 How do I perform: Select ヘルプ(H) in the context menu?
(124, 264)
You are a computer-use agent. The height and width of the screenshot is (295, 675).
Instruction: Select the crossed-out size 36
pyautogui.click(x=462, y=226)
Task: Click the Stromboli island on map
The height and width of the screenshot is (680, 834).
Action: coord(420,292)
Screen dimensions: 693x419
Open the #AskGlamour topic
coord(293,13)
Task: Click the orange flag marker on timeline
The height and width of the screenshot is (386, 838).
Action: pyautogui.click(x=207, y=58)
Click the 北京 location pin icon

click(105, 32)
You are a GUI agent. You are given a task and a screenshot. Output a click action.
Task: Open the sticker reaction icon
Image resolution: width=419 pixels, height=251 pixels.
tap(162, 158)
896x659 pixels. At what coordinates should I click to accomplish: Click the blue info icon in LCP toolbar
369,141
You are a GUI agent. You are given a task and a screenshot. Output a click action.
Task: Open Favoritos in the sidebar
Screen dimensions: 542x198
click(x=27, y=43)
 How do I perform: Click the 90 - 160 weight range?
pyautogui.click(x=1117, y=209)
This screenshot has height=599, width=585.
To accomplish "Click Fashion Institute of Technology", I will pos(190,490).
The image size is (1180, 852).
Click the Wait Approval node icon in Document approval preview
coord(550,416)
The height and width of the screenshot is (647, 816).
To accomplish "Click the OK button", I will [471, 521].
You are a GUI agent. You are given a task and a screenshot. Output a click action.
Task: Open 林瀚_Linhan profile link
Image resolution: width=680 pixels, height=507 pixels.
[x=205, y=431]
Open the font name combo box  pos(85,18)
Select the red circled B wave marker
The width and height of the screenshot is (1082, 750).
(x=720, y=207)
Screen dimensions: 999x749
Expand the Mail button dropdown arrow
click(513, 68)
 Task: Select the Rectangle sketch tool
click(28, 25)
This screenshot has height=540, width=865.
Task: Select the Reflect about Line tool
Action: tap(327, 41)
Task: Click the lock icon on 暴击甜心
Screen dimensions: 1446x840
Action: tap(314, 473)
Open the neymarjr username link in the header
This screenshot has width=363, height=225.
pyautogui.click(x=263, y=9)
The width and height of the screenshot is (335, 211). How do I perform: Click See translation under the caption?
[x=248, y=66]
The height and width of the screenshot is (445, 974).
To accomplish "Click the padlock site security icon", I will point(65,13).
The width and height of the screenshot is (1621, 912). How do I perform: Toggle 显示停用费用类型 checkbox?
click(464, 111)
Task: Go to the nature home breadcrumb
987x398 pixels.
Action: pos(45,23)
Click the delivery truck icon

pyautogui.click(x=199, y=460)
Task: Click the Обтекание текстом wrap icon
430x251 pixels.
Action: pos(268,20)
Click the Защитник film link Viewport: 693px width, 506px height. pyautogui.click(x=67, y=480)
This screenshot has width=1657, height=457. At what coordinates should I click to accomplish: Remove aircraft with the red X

_Work item_
For this exercise, set down the entire listing above exactly as given.

_Exercise answer_
 How do I perform: Select ヘルプ(H) in the context menu?
(124, 264)
You are a computer-use agent. The height and width of the screenshot is (295, 675).
Instruction: Select the crossed-out size 36
pyautogui.click(x=462, y=226)
Task: Click the Stromboli island on map
The height and width of the screenshot is (680, 834).
Action: coord(420,292)
Screen dimensions: 693x419
Open the #AskGlamour topic
coord(293,13)
Task: Click the orange flag marker on timeline
The height and width of the screenshot is (386, 838).
Action: pyautogui.click(x=207, y=58)
Click the 北京 location pin icon

click(105, 32)
You are a GUI agent. You are given a task and a screenshot. Output a click action.
Task: Open the sticker reaction icon
Image resolution: width=419 pixels, height=251 pixels.
tap(162, 158)
896x659 pixels. At what coordinates should I click to accomplish: Click the blue info icon in LCP toolbar
369,141
You are a GUI agent. You are given a task and a screenshot. Output a click action.
Task: Open Favoritos in the sidebar
Screen dimensions: 542x198
click(x=27, y=43)
 How do I perform: Click the 90 - 160 weight range?
pyautogui.click(x=1117, y=209)
This screenshot has height=599, width=585.
To accomplish "Click Fashion Institute of Technology", I will pos(190,490).
The image size is (1180, 852).
Click the Wait Approval node icon in Document approval preview
coord(550,416)
The height and width of the screenshot is (647, 816).
To accomplish "Click the OK button", I will [471, 521].
You are a GUI agent. You are given a task and a screenshot. Output a click action.
Task: Open 林瀚_Linhan profile link
Image resolution: width=680 pixels, height=507 pixels.
[x=205, y=431]
Open the font name combo box  pos(85,18)
Select the red circled B wave marker
The width and height of the screenshot is (1082, 750).
(x=720, y=207)
Screen dimensions: 999x749
Expand the Mail button dropdown arrow
click(513, 68)
 Task: Select the Rectangle sketch tool
click(28, 25)
This screenshot has height=540, width=865.
Task: Select the Reflect about Line tool
Action: tap(327, 41)
Task: Click the lock icon on 暴击甜心
Screen dimensions: 1446x840
Action: tap(314, 473)
Open the neymarjr username link in the header
This screenshot has width=363, height=225.
pyautogui.click(x=263, y=9)
The width and height of the screenshot is (335, 211). How do I perform: Click See translation under the caption?
[x=248, y=66]
The height and width of the screenshot is (445, 974).
To accomplish "Click the padlock site security icon", I will point(65,13).
The width and height of the screenshot is (1621, 912). How do I perform: Toggle 显示停用费用类型 checkbox?
click(464, 111)
Task: Go to the nature home breadcrumb
987x398 pixels.
Action: pos(45,23)
Click the delivery truck icon

pyautogui.click(x=199, y=460)
Task: Click the Обтекание текстом wrap icon
430x251 pixels.
Action: pos(268,20)
Click the Защитник film link Viewport: 693px width, 506px height. pyautogui.click(x=67, y=480)
This screenshot has width=1657, height=457. At what coordinates should I click to accomplish: Remove aircraft with the red X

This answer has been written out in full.